Last night I had the opportunity to consult during a local hockey tryout. Afterward, the coach and I talked about something that comes up every year—tryouts are one of the most misunderstood parts of youth sports, for both players and parents.
For players, here’s the hard truth:
Not making a team doesn’t mean you failed.
But it also doesn’t mean you did everything needed to make it.
There’s a gap there—and that gap is where development lives.

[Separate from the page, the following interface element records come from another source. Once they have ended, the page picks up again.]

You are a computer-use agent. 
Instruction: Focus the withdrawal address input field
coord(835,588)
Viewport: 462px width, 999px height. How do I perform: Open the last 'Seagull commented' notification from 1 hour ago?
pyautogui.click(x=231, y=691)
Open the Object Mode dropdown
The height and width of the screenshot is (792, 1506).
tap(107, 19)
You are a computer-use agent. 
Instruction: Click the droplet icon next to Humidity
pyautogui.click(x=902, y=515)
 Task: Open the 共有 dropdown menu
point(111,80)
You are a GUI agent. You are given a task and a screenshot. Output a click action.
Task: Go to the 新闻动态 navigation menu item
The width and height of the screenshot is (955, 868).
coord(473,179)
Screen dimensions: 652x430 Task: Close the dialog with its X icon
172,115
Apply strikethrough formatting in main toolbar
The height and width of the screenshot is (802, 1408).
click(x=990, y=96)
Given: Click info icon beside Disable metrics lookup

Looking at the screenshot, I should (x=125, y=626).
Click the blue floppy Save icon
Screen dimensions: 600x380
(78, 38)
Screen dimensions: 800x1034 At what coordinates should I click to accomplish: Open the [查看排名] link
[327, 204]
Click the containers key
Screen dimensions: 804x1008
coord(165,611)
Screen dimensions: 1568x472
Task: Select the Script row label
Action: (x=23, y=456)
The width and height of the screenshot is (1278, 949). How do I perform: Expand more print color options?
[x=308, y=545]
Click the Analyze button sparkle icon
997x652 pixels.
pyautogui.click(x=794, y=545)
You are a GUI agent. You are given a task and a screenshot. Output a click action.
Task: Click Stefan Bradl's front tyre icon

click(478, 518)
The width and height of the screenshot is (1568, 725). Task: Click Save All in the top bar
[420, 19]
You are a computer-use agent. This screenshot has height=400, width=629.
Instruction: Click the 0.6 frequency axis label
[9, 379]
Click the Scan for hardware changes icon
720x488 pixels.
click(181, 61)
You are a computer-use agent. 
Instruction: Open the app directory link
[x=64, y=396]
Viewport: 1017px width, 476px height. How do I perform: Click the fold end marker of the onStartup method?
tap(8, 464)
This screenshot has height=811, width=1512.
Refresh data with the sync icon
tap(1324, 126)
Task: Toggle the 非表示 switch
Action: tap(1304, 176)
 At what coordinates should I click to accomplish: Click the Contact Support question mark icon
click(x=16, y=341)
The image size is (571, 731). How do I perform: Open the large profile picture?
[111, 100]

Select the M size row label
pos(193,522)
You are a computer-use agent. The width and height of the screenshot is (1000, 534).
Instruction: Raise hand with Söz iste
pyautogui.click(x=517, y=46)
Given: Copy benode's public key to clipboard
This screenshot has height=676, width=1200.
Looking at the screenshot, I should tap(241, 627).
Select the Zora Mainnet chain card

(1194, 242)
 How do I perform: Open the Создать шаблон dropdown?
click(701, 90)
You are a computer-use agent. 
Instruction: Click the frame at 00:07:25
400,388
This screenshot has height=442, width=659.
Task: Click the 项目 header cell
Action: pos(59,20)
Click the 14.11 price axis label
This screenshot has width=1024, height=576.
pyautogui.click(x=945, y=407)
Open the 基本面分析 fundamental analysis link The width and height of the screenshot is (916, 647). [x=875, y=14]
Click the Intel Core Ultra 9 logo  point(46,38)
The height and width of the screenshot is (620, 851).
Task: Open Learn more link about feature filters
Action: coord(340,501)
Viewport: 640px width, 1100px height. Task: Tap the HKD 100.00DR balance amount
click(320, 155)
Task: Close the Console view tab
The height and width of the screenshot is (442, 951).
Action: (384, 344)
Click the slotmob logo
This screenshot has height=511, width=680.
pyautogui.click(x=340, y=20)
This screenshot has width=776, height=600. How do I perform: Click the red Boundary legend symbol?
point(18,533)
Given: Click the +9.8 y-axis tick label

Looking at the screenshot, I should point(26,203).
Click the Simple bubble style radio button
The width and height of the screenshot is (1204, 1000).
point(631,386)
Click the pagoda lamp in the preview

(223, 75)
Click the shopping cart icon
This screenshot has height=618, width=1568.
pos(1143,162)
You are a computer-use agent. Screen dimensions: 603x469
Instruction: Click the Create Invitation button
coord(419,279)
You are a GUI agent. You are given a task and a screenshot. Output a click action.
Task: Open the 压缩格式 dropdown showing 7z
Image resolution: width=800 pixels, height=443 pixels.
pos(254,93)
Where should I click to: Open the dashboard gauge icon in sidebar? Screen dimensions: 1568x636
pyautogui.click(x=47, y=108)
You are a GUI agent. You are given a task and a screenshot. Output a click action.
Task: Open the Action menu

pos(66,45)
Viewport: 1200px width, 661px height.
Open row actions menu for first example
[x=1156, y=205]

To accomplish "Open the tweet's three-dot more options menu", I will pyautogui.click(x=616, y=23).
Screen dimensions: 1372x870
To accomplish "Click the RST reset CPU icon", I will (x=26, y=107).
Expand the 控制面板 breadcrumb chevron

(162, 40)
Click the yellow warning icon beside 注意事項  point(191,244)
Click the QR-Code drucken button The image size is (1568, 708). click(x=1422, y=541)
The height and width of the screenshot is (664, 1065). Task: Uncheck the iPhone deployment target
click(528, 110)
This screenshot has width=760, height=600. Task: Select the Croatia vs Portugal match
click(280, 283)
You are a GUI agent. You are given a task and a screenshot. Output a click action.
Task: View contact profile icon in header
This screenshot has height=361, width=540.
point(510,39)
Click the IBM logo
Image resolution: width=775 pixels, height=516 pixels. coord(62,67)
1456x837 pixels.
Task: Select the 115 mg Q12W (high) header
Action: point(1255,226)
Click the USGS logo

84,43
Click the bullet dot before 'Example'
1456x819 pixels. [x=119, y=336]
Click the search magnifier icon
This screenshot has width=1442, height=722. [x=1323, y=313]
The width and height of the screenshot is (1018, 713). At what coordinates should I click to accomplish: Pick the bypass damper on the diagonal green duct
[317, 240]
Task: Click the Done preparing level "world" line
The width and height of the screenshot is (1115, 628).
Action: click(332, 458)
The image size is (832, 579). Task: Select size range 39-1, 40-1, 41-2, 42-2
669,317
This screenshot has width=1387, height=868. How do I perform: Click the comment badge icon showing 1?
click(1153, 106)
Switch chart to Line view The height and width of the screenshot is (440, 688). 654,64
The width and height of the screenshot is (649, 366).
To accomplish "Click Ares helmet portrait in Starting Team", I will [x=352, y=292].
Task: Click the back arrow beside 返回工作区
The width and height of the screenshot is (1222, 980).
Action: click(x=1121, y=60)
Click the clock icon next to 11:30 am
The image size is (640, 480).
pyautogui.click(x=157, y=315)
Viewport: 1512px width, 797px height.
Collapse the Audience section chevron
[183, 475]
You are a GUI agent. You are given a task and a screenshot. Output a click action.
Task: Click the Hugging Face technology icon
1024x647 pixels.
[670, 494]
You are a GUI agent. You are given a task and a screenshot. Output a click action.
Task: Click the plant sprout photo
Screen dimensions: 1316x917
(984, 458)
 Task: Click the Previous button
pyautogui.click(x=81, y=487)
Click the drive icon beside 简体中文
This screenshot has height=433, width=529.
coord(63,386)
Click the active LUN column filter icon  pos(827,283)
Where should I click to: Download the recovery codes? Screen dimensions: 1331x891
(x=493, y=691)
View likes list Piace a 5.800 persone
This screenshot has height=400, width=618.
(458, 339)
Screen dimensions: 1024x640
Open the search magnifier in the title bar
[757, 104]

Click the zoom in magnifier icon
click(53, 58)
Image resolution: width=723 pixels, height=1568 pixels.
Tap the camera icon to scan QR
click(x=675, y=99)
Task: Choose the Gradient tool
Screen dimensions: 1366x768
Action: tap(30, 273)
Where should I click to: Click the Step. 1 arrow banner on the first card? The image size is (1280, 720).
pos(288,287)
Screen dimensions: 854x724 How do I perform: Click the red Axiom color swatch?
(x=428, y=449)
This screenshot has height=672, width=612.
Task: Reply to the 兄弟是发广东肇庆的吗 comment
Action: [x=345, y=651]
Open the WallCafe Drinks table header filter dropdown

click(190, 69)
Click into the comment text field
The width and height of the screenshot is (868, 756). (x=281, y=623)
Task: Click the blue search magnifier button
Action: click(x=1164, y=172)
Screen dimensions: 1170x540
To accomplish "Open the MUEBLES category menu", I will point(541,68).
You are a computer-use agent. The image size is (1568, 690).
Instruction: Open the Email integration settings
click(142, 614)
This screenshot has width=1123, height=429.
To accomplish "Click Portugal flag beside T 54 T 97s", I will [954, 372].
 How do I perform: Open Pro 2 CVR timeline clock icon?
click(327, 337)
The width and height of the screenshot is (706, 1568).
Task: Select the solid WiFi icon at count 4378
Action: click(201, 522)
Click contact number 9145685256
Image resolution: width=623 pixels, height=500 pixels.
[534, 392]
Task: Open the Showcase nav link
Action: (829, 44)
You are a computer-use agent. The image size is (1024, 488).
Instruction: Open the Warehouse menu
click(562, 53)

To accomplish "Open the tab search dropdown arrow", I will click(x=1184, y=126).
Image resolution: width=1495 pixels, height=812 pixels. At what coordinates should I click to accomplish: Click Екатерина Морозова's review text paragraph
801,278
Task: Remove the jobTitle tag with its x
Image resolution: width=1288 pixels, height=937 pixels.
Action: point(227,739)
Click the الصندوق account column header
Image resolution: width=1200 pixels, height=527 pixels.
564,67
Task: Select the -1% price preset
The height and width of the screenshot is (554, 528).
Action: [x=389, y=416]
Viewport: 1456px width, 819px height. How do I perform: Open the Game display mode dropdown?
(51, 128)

Too often, players walk away from tryouts believing the outcome was completely out of their control. Sometimes it is. But more often, it comes down to details: pace, consistency, habits, compete level, body language, and how you respond to mistakes. The things that separate players aren’t always obvious—but they matter.
For parents, your role is bigger than you think.
How you act when you think no one is watching—your body language, your conversations at the rink, your reactions to decisions—directly impacts your child’s experience and opportunities. Coaches notice. Organizations notice. But more importantly, your child feels it.
If you bring frustration, entitlement, or excuses into the process, your child carries that with them.
If you bring perspective, accountability, and support, they carry that too.
Tryouts aren’t just evaluations of talent.
They’re evaluations of readiness—on and off the ice.
The goal isn’t just to “make the team.”
The goal is to become the type of player—and person—who belongs there.
Sometimes that takes longer than you hoped. That’s not failure—that’s part of the process.
Stay patient. Stay honest. Stay focused on development.